### PROBLEM STATEMENT
Find the lines below that include the word "Expand" and state how many there are, adding nothing.

+++ DATASET +++

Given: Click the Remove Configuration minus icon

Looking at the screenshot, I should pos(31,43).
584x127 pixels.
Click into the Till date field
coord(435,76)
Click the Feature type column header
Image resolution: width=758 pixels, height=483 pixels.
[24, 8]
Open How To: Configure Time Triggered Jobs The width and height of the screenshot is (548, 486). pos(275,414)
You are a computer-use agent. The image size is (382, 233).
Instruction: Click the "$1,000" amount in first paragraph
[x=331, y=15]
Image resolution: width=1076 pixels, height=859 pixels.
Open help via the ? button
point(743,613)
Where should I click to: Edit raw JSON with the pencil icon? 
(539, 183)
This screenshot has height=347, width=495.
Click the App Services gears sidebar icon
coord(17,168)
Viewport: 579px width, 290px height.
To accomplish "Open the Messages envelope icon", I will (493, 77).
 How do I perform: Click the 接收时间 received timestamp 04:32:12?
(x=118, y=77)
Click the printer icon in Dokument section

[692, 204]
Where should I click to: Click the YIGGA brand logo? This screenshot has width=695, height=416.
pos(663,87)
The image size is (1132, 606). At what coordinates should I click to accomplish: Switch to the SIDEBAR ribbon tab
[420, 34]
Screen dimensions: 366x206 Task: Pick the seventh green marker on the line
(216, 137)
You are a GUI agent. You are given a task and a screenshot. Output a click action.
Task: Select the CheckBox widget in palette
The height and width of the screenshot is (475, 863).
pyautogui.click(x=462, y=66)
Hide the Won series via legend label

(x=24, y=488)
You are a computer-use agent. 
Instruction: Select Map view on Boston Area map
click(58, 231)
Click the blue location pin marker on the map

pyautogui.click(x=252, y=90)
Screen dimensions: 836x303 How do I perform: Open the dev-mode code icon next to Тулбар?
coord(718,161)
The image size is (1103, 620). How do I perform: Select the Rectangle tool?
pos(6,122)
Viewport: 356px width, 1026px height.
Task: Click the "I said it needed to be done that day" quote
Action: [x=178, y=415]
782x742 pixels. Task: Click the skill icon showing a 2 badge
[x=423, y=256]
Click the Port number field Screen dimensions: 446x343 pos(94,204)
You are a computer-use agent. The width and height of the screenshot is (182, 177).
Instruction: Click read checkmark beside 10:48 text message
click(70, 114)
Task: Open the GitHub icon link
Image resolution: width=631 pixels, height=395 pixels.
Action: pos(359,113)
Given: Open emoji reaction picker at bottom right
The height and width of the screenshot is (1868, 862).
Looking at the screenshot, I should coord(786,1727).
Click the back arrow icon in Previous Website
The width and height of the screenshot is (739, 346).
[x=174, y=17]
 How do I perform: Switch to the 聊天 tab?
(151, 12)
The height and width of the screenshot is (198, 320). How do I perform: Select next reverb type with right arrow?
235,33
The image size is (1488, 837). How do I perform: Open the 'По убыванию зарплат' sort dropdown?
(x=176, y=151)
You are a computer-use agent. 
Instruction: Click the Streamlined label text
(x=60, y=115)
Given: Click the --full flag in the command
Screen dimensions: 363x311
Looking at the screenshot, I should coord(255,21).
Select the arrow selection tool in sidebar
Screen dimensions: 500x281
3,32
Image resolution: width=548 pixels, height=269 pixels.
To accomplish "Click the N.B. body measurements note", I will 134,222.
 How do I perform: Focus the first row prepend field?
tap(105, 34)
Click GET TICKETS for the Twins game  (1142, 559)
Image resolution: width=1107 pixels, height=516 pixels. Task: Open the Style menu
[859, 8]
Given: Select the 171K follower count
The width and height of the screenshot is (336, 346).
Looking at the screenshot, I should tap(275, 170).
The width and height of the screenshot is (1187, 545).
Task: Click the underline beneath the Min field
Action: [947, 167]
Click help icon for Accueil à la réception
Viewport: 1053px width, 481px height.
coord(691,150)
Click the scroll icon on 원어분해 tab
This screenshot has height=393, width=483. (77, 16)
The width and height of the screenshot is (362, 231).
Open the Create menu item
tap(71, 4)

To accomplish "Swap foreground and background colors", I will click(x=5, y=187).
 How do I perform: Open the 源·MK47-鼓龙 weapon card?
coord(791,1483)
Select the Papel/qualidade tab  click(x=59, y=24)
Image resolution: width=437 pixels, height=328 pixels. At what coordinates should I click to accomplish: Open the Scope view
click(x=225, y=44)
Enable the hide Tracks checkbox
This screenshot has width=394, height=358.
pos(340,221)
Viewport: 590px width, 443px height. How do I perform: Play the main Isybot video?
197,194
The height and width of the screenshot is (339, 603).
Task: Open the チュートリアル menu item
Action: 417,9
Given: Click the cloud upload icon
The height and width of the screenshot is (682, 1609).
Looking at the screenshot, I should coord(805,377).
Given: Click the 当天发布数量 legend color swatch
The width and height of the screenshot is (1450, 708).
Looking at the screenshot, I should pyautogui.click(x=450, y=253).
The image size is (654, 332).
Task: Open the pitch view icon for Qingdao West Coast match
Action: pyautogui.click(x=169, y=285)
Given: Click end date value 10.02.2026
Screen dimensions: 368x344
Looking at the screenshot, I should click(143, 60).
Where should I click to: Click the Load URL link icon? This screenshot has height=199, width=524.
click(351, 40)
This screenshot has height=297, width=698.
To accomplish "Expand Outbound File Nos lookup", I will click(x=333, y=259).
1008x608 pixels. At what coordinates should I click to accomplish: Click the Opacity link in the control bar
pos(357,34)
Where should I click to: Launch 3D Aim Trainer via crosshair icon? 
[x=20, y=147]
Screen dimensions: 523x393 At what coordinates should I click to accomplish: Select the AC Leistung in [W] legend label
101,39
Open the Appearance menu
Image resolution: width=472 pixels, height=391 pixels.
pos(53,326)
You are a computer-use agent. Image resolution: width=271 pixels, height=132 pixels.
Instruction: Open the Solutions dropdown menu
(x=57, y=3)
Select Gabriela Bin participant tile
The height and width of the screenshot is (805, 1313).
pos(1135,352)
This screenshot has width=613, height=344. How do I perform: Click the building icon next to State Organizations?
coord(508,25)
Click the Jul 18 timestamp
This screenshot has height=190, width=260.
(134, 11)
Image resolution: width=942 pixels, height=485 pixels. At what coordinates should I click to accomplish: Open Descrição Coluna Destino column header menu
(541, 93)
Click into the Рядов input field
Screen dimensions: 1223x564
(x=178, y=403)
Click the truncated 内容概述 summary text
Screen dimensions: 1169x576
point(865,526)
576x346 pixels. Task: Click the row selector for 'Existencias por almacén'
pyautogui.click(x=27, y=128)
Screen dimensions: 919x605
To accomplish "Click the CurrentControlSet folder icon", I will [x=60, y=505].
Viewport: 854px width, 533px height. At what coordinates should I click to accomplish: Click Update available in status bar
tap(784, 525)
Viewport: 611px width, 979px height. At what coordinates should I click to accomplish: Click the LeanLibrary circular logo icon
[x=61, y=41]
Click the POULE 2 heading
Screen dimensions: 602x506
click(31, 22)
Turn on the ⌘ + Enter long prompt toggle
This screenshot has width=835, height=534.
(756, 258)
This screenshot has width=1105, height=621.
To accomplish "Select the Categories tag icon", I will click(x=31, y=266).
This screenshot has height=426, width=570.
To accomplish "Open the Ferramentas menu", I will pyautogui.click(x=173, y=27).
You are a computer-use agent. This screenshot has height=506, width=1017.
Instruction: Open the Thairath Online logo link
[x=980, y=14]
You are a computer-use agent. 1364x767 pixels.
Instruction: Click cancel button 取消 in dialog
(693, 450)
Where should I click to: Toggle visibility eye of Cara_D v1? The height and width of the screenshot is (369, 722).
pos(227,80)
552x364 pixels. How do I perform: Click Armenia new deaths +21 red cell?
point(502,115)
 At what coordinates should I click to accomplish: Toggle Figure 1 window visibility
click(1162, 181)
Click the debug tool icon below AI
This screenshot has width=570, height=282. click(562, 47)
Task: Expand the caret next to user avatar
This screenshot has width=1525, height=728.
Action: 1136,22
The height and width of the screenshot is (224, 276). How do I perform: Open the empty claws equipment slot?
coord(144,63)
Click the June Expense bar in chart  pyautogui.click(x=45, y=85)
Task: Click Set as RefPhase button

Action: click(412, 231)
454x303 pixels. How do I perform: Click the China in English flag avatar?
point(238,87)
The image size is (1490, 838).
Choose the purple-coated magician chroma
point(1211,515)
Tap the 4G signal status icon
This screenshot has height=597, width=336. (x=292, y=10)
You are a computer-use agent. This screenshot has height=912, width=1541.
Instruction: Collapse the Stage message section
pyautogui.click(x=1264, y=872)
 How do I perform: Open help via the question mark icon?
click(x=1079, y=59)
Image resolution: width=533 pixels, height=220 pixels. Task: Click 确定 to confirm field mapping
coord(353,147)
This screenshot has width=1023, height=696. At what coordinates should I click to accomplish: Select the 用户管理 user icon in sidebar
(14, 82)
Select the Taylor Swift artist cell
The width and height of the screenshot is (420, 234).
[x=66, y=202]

+++

### ANSWER
2